*EXTRACT PROVIDED*:
Beginning April 1, 2005, the financial position and results of operations of Grupo TFM and its operating subsidiary Kansas City Southern de Mexico, S.A. de C.V. (“KCSM”) are consolidated into KCS. Management is currently executing post-merger integration plans, which include converting accounting information systems and ensuring that the accounting policies of Grupo TFM are consistent with those of the Company.
Stock-Based Compensation. The Company adopted Statement of Financial Accounting Standards No. 123R (Revised) (“SFAS 123R”), Share-Based Payment, on January 1, 2006. This statement requires KCS to recognize the cost of employee services received in exchange for the Company’s equity instruments. Under SFAS 123R, KCS is required to record compensation expense over an award’s vesting period based on the award’s fair value at the date of grant. KCS has elected to adopt SFAS 123R on a modified prospective basis; accordingly, the financial statements for periods prior to January 1, 2006, will not include compensation cost calculated under the fair value method.

*JOB A*: Please copy these lines from the entries below verbatim, beginning at the line that contains "The height and width of the screenshot is (431, 604)." and stopping after the line that contains "Action: 40,188".

*SOURCE MATERIAL*:
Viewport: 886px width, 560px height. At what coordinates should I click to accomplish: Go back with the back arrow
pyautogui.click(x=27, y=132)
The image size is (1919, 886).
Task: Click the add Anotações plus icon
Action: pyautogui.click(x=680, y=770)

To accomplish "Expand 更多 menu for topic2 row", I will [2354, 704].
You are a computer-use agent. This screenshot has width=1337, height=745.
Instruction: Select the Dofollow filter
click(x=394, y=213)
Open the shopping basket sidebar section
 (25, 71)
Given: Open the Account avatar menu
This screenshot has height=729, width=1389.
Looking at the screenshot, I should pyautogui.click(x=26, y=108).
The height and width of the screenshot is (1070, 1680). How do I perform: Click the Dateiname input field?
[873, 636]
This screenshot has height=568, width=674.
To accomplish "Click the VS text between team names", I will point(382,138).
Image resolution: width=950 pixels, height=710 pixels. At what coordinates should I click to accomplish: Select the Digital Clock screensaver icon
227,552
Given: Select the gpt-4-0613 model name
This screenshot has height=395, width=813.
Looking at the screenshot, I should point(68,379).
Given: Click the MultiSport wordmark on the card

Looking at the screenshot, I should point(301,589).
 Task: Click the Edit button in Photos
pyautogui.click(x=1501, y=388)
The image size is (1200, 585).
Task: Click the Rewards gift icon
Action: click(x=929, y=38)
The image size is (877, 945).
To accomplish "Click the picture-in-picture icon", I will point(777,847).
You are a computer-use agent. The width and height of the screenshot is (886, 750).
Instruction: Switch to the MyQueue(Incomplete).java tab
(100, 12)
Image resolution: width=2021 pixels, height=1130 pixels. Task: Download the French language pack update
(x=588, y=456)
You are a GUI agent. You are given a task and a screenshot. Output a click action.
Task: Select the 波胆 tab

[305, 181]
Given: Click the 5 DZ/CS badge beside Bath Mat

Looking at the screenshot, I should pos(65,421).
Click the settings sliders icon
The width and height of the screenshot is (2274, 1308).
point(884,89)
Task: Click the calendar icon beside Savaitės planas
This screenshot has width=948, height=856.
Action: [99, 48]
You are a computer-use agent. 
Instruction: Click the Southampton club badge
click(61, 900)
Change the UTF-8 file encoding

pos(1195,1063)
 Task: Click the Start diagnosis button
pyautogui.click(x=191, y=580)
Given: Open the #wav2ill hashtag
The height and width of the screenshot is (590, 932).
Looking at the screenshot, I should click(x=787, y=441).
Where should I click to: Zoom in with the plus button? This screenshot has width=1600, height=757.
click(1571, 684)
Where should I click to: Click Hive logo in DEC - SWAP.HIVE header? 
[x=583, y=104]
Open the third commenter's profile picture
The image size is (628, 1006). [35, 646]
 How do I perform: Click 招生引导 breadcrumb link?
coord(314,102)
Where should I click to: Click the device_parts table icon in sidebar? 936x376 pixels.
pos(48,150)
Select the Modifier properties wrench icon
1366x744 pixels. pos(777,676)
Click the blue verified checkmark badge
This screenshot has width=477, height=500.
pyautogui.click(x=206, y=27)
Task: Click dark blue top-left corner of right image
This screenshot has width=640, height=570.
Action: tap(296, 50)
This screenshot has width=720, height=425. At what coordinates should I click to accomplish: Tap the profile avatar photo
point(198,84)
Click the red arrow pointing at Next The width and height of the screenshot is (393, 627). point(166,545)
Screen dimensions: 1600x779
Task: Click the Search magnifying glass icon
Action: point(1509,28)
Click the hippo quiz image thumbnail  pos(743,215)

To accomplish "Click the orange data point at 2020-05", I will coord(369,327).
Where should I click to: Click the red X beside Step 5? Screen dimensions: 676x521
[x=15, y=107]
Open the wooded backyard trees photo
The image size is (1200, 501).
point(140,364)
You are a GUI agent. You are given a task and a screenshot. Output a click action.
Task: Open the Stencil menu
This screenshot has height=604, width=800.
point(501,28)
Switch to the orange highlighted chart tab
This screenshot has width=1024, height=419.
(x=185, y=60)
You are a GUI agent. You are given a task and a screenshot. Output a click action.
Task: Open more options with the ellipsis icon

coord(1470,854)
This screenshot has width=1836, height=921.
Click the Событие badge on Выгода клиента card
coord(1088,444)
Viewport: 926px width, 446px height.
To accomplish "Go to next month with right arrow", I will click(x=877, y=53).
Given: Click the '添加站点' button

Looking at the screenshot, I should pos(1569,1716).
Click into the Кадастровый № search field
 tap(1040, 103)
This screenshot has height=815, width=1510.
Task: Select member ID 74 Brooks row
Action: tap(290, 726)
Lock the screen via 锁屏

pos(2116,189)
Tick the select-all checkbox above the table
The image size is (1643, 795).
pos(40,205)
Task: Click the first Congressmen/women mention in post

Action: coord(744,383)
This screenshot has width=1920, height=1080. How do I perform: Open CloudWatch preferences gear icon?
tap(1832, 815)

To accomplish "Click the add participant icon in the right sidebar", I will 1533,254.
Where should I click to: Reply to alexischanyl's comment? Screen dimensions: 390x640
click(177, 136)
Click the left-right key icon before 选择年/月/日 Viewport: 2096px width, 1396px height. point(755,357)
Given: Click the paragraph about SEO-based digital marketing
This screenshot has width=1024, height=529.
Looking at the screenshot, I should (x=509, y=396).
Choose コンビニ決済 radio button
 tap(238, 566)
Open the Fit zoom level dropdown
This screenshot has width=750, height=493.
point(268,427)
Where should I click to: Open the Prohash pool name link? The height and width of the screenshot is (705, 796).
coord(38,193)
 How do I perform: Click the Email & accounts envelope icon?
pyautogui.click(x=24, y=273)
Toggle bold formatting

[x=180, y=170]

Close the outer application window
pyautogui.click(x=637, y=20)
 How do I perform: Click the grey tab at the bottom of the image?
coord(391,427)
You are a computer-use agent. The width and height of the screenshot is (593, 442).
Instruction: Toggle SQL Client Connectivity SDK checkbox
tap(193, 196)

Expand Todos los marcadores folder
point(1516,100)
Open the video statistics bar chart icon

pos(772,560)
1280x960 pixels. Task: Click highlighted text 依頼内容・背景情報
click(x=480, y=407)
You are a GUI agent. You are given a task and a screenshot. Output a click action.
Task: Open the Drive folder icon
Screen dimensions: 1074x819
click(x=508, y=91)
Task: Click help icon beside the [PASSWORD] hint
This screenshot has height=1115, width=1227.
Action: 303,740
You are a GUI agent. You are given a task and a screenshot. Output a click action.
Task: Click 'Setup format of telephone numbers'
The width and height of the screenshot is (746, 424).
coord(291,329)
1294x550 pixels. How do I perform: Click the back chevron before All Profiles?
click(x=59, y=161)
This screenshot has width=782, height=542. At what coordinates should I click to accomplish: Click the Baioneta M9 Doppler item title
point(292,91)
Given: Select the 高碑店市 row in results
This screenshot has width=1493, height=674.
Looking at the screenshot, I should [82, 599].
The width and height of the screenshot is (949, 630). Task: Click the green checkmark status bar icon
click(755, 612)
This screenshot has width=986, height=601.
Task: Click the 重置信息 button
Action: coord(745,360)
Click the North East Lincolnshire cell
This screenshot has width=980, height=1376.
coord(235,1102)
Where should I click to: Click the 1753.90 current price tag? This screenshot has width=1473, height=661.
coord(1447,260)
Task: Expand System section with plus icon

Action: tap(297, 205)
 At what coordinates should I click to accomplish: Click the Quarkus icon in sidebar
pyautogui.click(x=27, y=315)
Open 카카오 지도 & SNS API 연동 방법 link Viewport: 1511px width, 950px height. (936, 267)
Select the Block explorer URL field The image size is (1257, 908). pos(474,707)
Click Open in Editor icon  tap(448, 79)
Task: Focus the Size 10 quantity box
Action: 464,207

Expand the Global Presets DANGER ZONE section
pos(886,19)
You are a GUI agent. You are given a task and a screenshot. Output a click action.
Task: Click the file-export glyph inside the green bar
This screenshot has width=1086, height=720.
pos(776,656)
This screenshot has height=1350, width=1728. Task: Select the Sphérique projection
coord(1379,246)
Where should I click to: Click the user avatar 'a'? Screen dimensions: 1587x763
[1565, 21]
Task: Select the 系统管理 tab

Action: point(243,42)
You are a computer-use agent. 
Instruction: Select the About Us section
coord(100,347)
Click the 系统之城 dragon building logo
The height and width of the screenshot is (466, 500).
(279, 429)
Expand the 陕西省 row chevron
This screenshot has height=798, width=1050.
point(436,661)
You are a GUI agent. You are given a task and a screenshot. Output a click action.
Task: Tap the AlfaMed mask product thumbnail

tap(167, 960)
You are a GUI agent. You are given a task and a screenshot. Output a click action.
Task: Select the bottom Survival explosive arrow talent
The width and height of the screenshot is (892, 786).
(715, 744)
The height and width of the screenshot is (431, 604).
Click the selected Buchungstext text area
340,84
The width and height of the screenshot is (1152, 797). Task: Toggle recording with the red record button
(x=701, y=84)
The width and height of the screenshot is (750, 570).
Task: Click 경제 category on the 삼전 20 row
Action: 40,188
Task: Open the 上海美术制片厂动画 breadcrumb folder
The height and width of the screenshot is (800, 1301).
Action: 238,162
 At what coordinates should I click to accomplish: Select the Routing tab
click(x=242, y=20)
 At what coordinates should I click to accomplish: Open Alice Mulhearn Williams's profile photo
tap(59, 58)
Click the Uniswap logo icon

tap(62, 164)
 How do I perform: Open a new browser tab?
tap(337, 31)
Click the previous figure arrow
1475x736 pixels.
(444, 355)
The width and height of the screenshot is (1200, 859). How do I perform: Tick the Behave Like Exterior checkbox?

*JOB B*: In the accounting excerpt, on what date did the Company adopt SFAS 123R?

*CORRECT RESULT A*:
The height and width of the screenshot is (431, 604).
Click the selected Buchungstext text area
340,84
The width and height of the screenshot is (1152, 797). Task: Toggle recording with the red record button
(x=701, y=84)
The width and height of the screenshot is (750, 570).
Task: Click 경제 category on the 삼전 20 row
Action: 40,188

*CORRECT RESULT B*: January 1, 2006